Start of Material shown

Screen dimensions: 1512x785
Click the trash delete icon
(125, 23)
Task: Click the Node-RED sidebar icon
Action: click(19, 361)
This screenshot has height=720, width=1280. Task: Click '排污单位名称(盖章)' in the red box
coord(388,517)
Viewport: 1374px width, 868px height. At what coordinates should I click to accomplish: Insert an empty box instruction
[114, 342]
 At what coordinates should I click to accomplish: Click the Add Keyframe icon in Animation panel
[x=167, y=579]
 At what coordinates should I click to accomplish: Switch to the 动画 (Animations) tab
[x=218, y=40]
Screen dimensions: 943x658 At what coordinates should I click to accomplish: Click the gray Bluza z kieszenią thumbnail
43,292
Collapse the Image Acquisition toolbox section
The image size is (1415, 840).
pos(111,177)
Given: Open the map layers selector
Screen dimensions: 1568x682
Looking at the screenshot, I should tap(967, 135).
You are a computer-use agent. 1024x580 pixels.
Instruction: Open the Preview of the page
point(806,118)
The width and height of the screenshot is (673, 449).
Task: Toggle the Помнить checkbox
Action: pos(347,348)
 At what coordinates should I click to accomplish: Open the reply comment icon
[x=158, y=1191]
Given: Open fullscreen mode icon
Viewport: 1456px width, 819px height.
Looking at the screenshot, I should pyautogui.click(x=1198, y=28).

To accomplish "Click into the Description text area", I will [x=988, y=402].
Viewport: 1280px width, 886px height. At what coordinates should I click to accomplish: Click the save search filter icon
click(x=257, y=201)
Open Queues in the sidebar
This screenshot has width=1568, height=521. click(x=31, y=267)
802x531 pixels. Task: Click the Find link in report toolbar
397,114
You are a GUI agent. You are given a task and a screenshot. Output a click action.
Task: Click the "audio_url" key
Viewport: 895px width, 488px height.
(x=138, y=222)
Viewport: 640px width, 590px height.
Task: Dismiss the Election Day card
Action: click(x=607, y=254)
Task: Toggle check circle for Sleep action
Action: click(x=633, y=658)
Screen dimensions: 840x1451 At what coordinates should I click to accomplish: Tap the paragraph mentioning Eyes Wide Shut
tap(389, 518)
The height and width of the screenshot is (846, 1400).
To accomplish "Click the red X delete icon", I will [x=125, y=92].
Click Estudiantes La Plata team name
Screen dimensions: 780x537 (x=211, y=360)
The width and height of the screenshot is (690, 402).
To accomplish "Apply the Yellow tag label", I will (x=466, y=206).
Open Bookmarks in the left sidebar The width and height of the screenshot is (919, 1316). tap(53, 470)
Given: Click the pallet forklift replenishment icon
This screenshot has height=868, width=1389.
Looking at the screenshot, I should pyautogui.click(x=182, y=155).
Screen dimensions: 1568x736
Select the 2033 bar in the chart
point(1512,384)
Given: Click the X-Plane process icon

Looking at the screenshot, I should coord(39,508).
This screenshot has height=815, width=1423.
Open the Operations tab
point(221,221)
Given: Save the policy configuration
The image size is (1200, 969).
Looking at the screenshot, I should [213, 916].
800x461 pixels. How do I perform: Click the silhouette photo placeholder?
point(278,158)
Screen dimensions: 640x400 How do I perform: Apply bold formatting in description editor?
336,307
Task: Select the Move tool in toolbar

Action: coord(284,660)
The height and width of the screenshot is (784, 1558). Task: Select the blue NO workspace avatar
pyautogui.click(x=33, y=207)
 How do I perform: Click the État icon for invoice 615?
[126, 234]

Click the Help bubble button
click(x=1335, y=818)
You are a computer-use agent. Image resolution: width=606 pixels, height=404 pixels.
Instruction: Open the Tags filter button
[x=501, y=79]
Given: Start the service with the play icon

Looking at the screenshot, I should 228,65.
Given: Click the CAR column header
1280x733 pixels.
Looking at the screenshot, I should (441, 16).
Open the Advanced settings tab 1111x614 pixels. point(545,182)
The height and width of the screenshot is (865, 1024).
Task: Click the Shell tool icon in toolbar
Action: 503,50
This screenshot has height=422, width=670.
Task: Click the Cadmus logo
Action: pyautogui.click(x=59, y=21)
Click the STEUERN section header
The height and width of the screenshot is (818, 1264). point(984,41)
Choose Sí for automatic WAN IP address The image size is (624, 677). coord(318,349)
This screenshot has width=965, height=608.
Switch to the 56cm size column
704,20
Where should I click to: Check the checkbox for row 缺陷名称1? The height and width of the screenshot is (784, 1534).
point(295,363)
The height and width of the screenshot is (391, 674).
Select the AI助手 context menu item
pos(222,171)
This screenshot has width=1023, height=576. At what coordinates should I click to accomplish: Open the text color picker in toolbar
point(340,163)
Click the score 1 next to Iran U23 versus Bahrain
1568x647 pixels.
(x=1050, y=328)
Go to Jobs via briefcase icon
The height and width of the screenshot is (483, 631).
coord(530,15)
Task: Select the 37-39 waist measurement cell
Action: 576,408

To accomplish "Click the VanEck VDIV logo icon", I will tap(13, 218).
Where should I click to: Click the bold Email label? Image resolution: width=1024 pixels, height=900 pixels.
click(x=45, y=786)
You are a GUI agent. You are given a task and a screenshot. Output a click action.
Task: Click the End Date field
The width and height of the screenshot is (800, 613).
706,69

End of Material shown

▶ **What you have to do**
Pull out every line in the records above that contains the string "sidebar". Case counts, so skip lines where it appears with different capitalization.

▶ **Worked solution**
Task: Click the Node-RED sidebar icon
Open Queues in the sidebar
Open Bookmarks in the left sidebar The width and height of the screenshot is (919, 1316). tap(53, 470)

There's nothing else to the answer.